On 19/07/17 13:00, Peter Zijlstra wrote:
> On Wed, Jul 19, 2017 at 10:20:29AM +0100, Juri Lelli wrote:
> > On 19/07/17 09:21, Peter Zijlstra wrote:
> > > On Wed, Jul 05, 2017 at 09:59:05AM +0100, Juri Lelli wrote:
> > > > @@ -1156,9 +1157,26 @@ static void update_curr_dl(struct rq *rq)
> > > > if (unlikely(dl_entity_is_special(dl_se)))
> > > > return;
> > > >
> > > > - if (unlikely(dl_se->flags & SCHED_FLAG_RECLAIM))
> > > > - delta_exec = grub_reclaim(delta_exec, rq, &curr->dl);
> > > > - dl_se->runtime -= delta_exec;
> > > > + /*
> > > > + * For tasks that participate in GRUB, we implement GRUB-PA: the
> > > > + * spare reclaimed bandwidth is used to clock down frequency.
> > > > + *
> > > > + * For the others, we still need to scale reservation parameters
> > > > + * according to current frequency and CPU maximum capacity.
> > > > + */
> > > > + if (unlikely(dl_se->flags & SCHED_FLAG_RECLAIM)) {
> > > > + scaled_delta_exec = grub_reclaim(delta_exec,
> > > > + rq,
> > > > + &curr->dl);
> > > > + } else {
> > > > + unsigned long scale_freq = arch_scale_freq_capacity(cpu);
> > > > + unsigned long scale_cpu = arch_scale_cpu_capacity(NULL, cpu);
> > > > +
> > > > + scaled_delta_exec = cap_scale(delta_exec, scale_freq);
> > > > + scaled_delta_exec = cap_scale(scaled_delta_exec, scale_cpu);
> > > > + }
> > > > +
> > > > + dl_se->runtime -= scaled_delta_exec;
> > > >
> > >
> > > This I don't get...
> >
> >
> > Considering that we use GRUB's active utilization to drive clock
> > frequency selection, rationale is that GRUB tasks don't need any special
> > scaling, as their delta_exec is already scaled according to GRUB rules.
> > OTOH, normal tasks need to have their runtime (delta_exec) explicitly
> > scaled considering current frequency (and CPU max capacity), otherwise
> > they are going to receive less runtime than granted at AC, when
> > frequency is reduced.
>
> I don't think that quite works out.
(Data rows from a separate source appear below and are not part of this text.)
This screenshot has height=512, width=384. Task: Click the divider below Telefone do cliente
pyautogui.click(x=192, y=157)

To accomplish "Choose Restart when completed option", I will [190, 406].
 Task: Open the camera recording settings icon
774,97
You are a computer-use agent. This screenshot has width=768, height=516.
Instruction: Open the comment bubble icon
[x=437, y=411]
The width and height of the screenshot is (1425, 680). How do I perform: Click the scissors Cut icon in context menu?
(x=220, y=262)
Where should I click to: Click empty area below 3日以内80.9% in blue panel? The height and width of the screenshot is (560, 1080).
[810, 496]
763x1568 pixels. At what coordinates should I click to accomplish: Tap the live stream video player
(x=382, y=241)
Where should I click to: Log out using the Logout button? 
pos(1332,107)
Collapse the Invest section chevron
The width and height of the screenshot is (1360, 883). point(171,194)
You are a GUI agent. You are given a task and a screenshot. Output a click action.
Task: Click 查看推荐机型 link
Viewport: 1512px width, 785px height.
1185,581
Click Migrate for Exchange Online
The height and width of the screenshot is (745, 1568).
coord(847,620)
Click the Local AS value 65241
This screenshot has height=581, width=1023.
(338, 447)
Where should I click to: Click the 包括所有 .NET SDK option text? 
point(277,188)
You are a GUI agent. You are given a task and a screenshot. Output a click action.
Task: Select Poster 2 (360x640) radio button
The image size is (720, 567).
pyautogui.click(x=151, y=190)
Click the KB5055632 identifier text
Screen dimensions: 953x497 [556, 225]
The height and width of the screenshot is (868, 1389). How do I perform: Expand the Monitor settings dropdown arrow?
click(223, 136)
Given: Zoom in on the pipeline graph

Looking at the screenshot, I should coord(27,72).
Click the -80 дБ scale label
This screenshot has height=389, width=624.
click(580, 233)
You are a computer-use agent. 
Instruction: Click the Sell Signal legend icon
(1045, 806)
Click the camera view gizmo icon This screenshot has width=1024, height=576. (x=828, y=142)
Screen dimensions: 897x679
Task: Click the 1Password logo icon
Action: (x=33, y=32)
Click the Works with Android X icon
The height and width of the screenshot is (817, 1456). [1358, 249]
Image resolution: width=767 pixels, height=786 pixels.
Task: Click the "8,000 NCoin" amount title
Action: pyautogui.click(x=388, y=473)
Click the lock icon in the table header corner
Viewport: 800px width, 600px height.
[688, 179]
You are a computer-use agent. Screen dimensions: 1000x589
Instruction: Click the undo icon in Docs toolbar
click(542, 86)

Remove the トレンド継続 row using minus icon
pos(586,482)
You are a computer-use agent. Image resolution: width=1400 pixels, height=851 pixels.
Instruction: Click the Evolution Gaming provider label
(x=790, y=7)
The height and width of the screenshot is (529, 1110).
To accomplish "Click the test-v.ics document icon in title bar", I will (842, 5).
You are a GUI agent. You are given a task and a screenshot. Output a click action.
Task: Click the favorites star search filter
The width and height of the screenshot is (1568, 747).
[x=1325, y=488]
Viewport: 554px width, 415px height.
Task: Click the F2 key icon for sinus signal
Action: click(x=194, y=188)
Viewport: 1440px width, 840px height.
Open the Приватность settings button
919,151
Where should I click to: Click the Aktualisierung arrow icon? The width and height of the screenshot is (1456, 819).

Given that the frequency selection
> will never quite end up at exactly the same fraction (if the hardware
> listens to your requests at all).
>

It's an approximation yes (how big it depends on the granularity of the
available frequencies). But, for the !GRUB tasks it should be OK, as we
always select a frequency (among the available ones) bigger than the
current active utilization.

Also, for platforms/archs that don't redefine arch_scale_* this is not
used. In case they are defined instead the assumption is that either hw
listens to requests or scaling factors can be derived in some other ways
(avgs?).

> Also, by not scaling the GRUB stuff, don't you run the risk of
> attempting to hand out more idle time than there actually is?

The way I understand it is that for GRUB tasks we always scale
considering the "correct" factor. Then frequency could be higher, but
this spare idle time will be reclaimed by other GRUB tasks.